-- What is required --
Repeat, without any change, the entries presented below.
Supplied material: Begin
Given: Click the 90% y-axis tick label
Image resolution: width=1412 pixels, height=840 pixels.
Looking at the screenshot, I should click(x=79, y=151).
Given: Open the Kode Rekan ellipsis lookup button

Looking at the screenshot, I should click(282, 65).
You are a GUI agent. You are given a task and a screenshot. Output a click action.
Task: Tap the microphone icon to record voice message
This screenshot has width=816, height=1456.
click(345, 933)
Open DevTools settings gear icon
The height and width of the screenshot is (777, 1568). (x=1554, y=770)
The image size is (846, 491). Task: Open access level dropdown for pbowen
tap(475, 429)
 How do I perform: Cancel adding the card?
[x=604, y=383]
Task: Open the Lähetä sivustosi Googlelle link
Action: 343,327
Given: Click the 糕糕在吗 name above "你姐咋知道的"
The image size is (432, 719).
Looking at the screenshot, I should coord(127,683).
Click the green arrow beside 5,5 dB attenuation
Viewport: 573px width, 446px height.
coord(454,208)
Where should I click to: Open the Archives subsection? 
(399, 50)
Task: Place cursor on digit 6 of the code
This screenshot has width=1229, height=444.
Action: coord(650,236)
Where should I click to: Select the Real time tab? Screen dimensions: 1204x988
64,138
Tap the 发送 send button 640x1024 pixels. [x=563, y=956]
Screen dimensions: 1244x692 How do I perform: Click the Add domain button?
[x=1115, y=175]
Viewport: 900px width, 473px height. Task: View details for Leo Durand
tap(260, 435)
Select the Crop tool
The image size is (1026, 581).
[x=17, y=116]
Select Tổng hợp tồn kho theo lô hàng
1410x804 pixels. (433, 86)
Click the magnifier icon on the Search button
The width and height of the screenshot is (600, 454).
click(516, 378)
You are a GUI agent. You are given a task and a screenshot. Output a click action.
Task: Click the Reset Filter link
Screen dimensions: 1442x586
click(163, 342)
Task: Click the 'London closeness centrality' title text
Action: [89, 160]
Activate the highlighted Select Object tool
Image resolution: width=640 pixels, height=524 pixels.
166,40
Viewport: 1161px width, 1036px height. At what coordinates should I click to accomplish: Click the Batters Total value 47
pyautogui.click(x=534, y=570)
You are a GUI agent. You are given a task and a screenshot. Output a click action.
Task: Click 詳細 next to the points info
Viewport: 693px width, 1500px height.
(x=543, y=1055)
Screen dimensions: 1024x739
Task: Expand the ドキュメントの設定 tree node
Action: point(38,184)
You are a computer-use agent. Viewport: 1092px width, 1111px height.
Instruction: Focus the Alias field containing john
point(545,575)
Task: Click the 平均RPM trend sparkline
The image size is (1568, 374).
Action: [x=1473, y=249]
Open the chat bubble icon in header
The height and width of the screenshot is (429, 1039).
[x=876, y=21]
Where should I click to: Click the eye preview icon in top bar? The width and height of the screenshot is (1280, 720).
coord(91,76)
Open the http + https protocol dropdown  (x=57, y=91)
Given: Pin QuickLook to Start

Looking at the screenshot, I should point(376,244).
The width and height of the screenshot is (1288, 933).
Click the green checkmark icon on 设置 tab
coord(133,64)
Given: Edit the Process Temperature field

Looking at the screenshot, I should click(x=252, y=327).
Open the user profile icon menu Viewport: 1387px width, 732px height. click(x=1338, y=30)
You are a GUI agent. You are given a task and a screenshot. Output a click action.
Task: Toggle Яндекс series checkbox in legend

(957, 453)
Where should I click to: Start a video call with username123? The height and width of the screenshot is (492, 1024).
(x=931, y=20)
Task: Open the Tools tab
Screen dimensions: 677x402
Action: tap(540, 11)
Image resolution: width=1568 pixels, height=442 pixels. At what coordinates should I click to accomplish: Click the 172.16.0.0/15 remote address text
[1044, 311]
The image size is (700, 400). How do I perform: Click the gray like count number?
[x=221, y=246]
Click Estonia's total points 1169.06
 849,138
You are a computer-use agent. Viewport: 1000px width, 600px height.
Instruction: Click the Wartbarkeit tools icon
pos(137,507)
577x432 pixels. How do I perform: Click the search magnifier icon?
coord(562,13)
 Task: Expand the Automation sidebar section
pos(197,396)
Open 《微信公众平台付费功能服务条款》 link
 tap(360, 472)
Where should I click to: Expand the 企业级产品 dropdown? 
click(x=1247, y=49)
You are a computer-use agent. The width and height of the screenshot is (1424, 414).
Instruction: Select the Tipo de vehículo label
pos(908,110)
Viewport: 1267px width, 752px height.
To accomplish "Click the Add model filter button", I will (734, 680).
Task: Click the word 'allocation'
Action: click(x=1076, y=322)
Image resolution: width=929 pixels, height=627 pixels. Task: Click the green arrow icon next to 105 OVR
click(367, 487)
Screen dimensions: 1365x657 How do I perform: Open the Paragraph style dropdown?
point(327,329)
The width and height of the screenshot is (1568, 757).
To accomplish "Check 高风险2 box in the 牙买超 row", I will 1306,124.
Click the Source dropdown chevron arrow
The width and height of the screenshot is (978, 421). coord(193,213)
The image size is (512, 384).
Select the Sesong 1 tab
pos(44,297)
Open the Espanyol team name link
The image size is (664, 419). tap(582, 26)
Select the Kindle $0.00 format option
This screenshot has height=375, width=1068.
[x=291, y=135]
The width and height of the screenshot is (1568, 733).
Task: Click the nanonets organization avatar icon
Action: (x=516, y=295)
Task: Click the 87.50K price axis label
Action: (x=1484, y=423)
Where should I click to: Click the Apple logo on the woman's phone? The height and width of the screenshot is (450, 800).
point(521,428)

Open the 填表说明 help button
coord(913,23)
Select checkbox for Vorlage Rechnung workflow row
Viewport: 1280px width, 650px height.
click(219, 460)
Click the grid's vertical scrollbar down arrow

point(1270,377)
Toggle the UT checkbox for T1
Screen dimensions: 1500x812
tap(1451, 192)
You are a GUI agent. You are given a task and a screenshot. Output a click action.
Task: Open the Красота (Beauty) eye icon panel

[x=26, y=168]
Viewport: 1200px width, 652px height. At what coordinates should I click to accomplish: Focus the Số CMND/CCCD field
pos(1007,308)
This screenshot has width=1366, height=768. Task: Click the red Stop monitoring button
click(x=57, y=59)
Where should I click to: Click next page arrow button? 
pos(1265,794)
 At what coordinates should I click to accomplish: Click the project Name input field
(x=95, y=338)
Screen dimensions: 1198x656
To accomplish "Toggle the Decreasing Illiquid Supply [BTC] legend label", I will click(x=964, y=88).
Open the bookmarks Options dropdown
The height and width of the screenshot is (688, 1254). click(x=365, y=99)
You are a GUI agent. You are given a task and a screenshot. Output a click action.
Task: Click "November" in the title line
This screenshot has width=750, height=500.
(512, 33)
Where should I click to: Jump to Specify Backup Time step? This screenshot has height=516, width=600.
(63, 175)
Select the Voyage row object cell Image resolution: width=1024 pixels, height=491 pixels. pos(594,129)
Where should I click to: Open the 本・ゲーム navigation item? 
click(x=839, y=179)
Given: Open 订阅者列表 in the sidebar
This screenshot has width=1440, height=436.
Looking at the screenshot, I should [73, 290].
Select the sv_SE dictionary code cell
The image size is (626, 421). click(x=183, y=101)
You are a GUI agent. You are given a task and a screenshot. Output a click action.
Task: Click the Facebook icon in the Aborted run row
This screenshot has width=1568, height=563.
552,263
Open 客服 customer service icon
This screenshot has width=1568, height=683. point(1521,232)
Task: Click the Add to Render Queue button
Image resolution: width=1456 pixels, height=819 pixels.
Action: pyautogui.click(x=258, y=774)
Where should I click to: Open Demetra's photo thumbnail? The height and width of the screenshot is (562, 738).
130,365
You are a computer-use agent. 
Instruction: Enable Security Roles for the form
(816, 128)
Supplied material: End
-- Exercise output --
Given: Click the 90% y-axis tick label
Image resolution: width=1412 pixels, height=840 pixels.
Looking at the screenshot, I should click(x=79, y=151).
Given: Open the Kode Rekan ellipsis lookup button

Looking at the screenshot, I should click(282, 65).
You are a GUI agent. You are given a task and a screenshot. Output a click action.
Task: Tap the microphone icon to record voice message
This screenshot has width=816, height=1456.
click(345, 933)
Open DevTools settings gear icon
The height and width of the screenshot is (777, 1568). (x=1554, y=770)
The image size is (846, 491). Task: Open access level dropdown for pbowen
tap(475, 429)
 How do I perform: Cancel adding the card?
[x=604, y=383]
Task: Open the Lähetä sivustosi Googlelle link
Action: 343,327
Given: Click the 糕糕在吗 name above "你姐咋知道的"
The image size is (432, 719).
Looking at the screenshot, I should coord(127,683).
Click the green arrow beside 5,5 dB attenuation
Viewport: 573px width, 446px height.
coord(454,208)
Where should I click to: Open the Archives subsection? 
(399, 50)
Task: Place cursor on digit 6 of the code
This screenshot has width=1229, height=444.
Action: coord(650,236)
Where should I click to: Select the Real time tab? Screen dimensions: 1204x988
64,138
Tap the 发送 send button 640x1024 pixels. [x=563, y=956]
Screen dimensions: 1244x692 How do I perform: Click the Add domain button?
[x=1115, y=175]
Viewport: 900px width, 473px height. Task: View details for Leo Durand
tap(260, 435)
Select the Crop tool
The image size is (1026, 581).
[x=17, y=116]
Select Tổng hợp tồn kho theo lô hàng
1410x804 pixels. (433, 86)
Click the magnifier icon on the Search button
The width and height of the screenshot is (600, 454).
click(516, 378)
You are a GUI agent. You are given a task and a screenshot. Output a click action.
Task: Click the Reset Filter link
Screen dimensions: 1442x586
click(163, 342)
Task: Click the 'London closeness centrality' title text
Action: [89, 160]
Activate the highlighted Select Object tool
Image resolution: width=640 pixels, height=524 pixels.
166,40
Viewport: 1161px width, 1036px height. At what coordinates should I click to accomplish: Click the Batters Total value 47
pyautogui.click(x=534, y=570)
You are a GUI agent. You are given a task and a screenshot. Output a click action.
Task: Click 詳細 next to the points info
Viewport: 693px width, 1500px height.
(x=543, y=1055)
Screen dimensions: 1024x739
Task: Expand the ドキュメントの設定 tree node
Action: point(38,184)
You are a computer-use agent. Viewport: 1092px width, 1111px height.
Instruction: Focus the Alias field containing john
point(545,575)
Task: Click the 平均RPM trend sparkline
The image size is (1568, 374).
Action: [x=1473, y=249]
Open the chat bubble icon in header
The height and width of the screenshot is (429, 1039).
[x=876, y=21]
Where should I click to: Click the eye preview icon in top bar? The width and height of the screenshot is (1280, 720).
coord(91,76)
Open the http + https protocol dropdown  (x=57, y=91)
Given: Pin QuickLook to Start

Looking at the screenshot, I should point(376,244).
The width and height of the screenshot is (1288, 933).
Click the green checkmark icon on 设置 tab
coord(133,64)
Given: Edit the Process Temperature field

Looking at the screenshot, I should click(x=252, y=327).
Open the user profile icon menu Viewport: 1387px width, 732px height. click(x=1338, y=30)
You are a GUI agent. You are given a task and a screenshot. Output a click action.
Task: Toggle Яндекс series checkbox in legend

(957, 453)
Where should I click to: Start a video call with username123? The height and width of the screenshot is (492, 1024).
(x=931, y=20)
Task: Open the Tools tab
Screen dimensions: 677x402
Action: tap(540, 11)
Image resolution: width=1568 pixels, height=442 pixels. At what coordinates should I click to accomplish: Click the 172.16.0.0/15 remote address text
[1044, 311]
The image size is (700, 400). How do I perform: Click the gray like count number?
[x=221, y=246]
Click Estonia's total points 1169.06
 849,138
You are a computer-use agent. Viewport: 1000px width, 600px height.
Instruction: Click the Wartbarkeit tools icon
pos(137,507)
577x432 pixels. How do I perform: Click the search magnifier icon?
coord(562,13)
 Task: Expand the Automation sidebar section
pos(197,396)
Open 《微信公众平台付费功能服务条款》 link
 tap(360, 472)
Where should I click to: Expand the 企业级产品 dropdown? 
click(x=1247, y=49)
You are a computer-use agent. The width and height of the screenshot is (1424, 414).
Instruction: Select the Tipo de vehículo label
pos(908,110)
Viewport: 1267px width, 752px height.
To accomplish "Click the Add model filter button", I will (734, 680).
Task: Click the word 'allocation'
Action: click(x=1076, y=322)
Image resolution: width=929 pixels, height=627 pixels. Task: Click the green arrow icon next to 105 OVR
click(367, 487)
Screen dimensions: 1365x657 How do I perform: Open the Paragraph style dropdown?
point(327,329)
The width and height of the screenshot is (1568, 757).
To accomplish "Check 高风险2 box in the 牙买超 row", I will 1306,124.
Click the Source dropdown chevron arrow
The width and height of the screenshot is (978, 421). coord(193,213)
The image size is (512, 384).
Select the Sesong 1 tab
pos(44,297)
Open the Espanyol team name link
The image size is (664, 419). tap(582, 26)
Select the Kindle $0.00 format option
This screenshot has height=375, width=1068.
[x=291, y=135]
The width and height of the screenshot is (1568, 733).
Task: Click the nanonets organization avatar icon
Action: (x=516, y=295)
Task: Click the 87.50K price axis label
Action: (x=1484, y=423)
Where should I click to: Click the Apple logo on the woman's phone? The height and width of the screenshot is (450, 800).
point(521,428)

Open the 填表说明 help button
coord(913,23)
Select checkbox for Vorlage Rechnung workflow row
Viewport: 1280px width, 650px height.
click(219, 460)
Click the grid's vertical scrollbar down arrow

point(1270,377)
Toggle the UT checkbox for T1
Screen dimensions: 1500x812
tap(1451, 192)
You are a GUI agent. You are given a task and a screenshot. Output a click action.
Task: Open the Красота (Beauty) eye icon panel

[x=26, y=168]
Viewport: 1200px width, 652px height. At what coordinates should I click to accomplish: Focus the Số CMND/CCCD field
pos(1007,308)
This screenshot has width=1366, height=768. Task: Click the red Stop monitoring button
click(x=57, y=59)
Where should I click to: Click next page arrow button? 
pos(1265,794)
 At what coordinates should I click to accomplish: Click the project Name input field
(x=95, y=338)
Screen dimensions: 1198x656
To accomplish "Toggle the Decreasing Illiquid Supply [BTC] legend label", I will click(x=964, y=88).
Open the bookmarks Options dropdown
The height and width of the screenshot is (688, 1254). click(x=365, y=99)
You are a GUI agent. You are given a task and a screenshot. Output a click action.
Task: Click "November" in the title line
This screenshot has width=750, height=500.
(512, 33)
Where should I click to: Jump to Specify Backup Time step? This screenshot has height=516, width=600.
(63, 175)
Select the Voyage row object cell Image resolution: width=1024 pixels, height=491 pixels. pos(594,129)
Where should I click to: Open the 本・ゲーム navigation item? 
click(x=839, y=179)
Given: Open 订阅者列表 in the sidebar
This screenshot has width=1440, height=436.
Looking at the screenshot, I should [73, 290].
Select the sv_SE dictionary code cell
The image size is (626, 421). click(x=183, y=101)
You are a GUI agent. You are given a task and a screenshot. Output a click action.
Task: Click the Facebook icon in the Aborted run row
This screenshot has width=1568, height=563.
552,263
Open 客服 customer service icon
This screenshot has width=1568, height=683. point(1521,232)
Task: Click the Add to Render Queue button
Image resolution: width=1456 pixels, height=819 pixels.
Action: pyautogui.click(x=258, y=774)
Where should I click to: Open Demetra's photo thumbnail? The height and width of the screenshot is (562, 738).
130,365
You are a computer-use agent. 
Instruction: Enable Security Roles for the form
(816, 128)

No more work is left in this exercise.